Questions were asked about the 3-month period prior to relapse. For example, under the domain of money, a starting probe was ‘have you or anyone close to you had any money worries recently?’. This enabled a discussion that could then move on to debts, loans, benefits, problems paying bills, etc. This is a LEDS method but is also a common approach used by clinicians when assessing Inhibitors,research,lifescience,medical new patients. Therefore, the skills of everyday clinical interviewing are transferable
to the checklist. During the interview an assessment of the presence or absence of AIMs was made. A detailed review of each patient’s clinical notes provided information on the number of relapses in the 2 years before the study, duration of relapse, number of relapses in the following 12 months, recovery at 6 months, Inhibitors,research,lifescience,medical time to next relapse (if there was one), changes made to medication at relapse, and social and psychotherapeutic responses to relapse.

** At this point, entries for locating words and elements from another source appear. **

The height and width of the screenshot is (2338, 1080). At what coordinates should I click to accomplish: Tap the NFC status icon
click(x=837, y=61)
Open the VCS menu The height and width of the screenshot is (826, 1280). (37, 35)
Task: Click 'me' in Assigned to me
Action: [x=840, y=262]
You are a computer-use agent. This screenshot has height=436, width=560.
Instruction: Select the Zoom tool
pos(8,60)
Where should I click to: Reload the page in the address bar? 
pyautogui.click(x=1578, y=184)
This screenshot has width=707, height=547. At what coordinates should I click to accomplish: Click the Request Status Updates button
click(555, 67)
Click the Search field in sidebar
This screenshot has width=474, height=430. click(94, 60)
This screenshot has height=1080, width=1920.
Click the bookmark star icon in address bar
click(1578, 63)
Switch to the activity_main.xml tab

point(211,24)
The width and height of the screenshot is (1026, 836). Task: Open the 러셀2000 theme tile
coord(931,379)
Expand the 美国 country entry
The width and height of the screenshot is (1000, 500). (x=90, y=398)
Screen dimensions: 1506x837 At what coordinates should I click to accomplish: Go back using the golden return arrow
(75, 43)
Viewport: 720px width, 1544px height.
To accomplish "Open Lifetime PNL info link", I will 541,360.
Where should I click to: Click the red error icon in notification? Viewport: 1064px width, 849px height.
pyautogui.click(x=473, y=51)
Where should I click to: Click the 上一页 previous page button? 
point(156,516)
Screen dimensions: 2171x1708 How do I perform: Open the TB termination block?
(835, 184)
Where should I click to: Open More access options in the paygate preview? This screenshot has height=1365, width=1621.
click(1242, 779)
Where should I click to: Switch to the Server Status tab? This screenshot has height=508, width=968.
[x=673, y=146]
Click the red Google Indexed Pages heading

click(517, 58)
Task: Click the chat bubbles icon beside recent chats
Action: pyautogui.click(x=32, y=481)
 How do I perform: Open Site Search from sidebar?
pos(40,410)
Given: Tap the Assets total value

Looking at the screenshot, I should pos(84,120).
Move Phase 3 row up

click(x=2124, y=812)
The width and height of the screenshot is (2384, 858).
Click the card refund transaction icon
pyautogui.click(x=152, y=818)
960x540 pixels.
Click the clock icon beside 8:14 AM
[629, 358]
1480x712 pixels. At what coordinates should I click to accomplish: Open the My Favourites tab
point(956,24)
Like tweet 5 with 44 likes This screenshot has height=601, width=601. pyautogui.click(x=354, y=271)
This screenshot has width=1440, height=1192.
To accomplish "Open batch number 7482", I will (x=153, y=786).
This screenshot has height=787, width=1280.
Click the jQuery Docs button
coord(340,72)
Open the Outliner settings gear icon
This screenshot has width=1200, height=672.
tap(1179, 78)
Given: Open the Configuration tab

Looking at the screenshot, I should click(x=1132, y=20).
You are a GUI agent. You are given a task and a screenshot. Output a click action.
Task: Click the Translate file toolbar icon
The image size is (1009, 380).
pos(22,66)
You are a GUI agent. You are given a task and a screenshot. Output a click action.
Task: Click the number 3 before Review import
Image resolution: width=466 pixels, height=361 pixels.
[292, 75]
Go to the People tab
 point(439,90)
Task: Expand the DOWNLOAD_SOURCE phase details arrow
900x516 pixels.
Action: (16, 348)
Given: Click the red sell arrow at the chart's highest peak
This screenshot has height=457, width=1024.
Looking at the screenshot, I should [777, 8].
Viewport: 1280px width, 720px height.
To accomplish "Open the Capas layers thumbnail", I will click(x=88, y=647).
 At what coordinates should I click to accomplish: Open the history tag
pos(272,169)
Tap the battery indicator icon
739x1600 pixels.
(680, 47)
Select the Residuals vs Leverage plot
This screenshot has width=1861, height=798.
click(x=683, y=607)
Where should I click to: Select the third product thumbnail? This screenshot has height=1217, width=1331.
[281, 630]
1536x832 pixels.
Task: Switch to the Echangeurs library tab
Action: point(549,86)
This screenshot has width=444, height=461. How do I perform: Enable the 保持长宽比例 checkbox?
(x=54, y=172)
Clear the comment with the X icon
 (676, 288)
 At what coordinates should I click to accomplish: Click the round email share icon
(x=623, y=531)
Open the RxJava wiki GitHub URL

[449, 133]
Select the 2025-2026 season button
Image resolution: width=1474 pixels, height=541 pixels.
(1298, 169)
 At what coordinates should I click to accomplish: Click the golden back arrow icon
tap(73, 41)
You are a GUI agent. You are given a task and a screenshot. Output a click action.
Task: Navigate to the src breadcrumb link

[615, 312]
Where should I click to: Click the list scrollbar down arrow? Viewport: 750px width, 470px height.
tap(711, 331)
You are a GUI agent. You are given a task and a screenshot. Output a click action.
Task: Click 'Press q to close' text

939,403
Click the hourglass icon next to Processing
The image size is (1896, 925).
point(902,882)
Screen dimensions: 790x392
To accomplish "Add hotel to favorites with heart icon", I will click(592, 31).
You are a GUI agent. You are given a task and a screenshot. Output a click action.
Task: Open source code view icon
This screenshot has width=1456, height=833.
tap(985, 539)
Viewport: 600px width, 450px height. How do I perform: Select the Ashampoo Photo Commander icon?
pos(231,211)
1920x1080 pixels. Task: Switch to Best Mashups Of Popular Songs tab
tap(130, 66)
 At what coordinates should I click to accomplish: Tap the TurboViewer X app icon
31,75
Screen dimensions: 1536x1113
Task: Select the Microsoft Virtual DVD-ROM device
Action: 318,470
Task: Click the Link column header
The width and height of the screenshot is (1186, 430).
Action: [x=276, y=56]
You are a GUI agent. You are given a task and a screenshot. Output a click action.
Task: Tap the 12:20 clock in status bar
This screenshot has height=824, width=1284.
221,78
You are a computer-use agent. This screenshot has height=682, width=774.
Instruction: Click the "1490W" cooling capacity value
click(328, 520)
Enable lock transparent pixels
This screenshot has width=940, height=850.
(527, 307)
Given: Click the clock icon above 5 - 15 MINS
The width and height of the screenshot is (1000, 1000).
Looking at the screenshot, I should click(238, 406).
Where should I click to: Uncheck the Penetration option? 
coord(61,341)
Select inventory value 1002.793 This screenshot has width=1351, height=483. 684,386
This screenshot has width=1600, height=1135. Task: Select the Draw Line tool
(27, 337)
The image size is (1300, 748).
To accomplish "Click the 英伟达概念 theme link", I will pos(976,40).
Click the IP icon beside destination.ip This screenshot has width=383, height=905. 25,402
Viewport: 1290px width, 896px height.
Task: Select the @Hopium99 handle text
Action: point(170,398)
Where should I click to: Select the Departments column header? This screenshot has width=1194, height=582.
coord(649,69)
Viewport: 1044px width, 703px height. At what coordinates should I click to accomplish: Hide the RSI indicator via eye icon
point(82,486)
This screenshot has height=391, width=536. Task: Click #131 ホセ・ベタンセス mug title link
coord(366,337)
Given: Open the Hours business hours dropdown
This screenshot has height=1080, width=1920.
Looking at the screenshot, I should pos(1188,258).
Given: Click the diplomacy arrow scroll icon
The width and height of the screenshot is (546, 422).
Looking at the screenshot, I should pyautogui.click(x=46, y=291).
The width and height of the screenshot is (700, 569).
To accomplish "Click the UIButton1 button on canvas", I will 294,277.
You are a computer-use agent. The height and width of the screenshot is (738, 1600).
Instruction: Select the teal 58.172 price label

Data analysis Data from the checklist and review of clinical notes were analysed using SPSS version 15. The group was subdivided according to whether they had abnormal movements (AIM +ve) or not (AIM -ve) and the groups were compared by background variables, Inhibitors,research,lifescience,medical life events, symptoms at relapse, treatment at relapse and outcome variables. From the previous study it was found that as well as differences due to the presence or absence of abnormal movements, there
were differences in the type of life event experienced; more marked events Inhibitors,research,lifescience,medical tended to occur in those without AIMs. The larger sample in this study made it possible to control for any possible confounding effects of life events by comparing AIM +ve with AIM -ve in patients without life events. Categorical data were analysed using nonparametric tests, cross-tabulations were performed and Fishers exact two-tailed test was used to test for group differences. Differences at the 5% level of significance were reported, one-tailed if the Inhibitors,research,lifescience,medical result was predicted from the previous study
[Fallon and Dursun, 2011]. For other data, means and independent Student’s t-tests were performed to assess significance. Chlorpromazine equivalents of the patient’s current medication were calculated using estimates that have much become standard [Foster, 1989; Atkins, 1997; Woods, 2003]. Inclusion criteria Patients were selected if they had a diagnosis of schizophrenia or schizoaffective psychosis presenting with a relapse whilst compliant with high-potency antipsychotic medication. These include typical TGF-beta inhibitor antipsychotics and atypicals with a high affinity for dopamine D2 receptors such as olanzapine and risperidone. Relapse was defined as the re-emergence or exacerbation of positive psychotic symptoms after a period of remission or very stable psychopathology as identified by the patient’s care co-ordinator and corroborated by their consultant psychiatrist.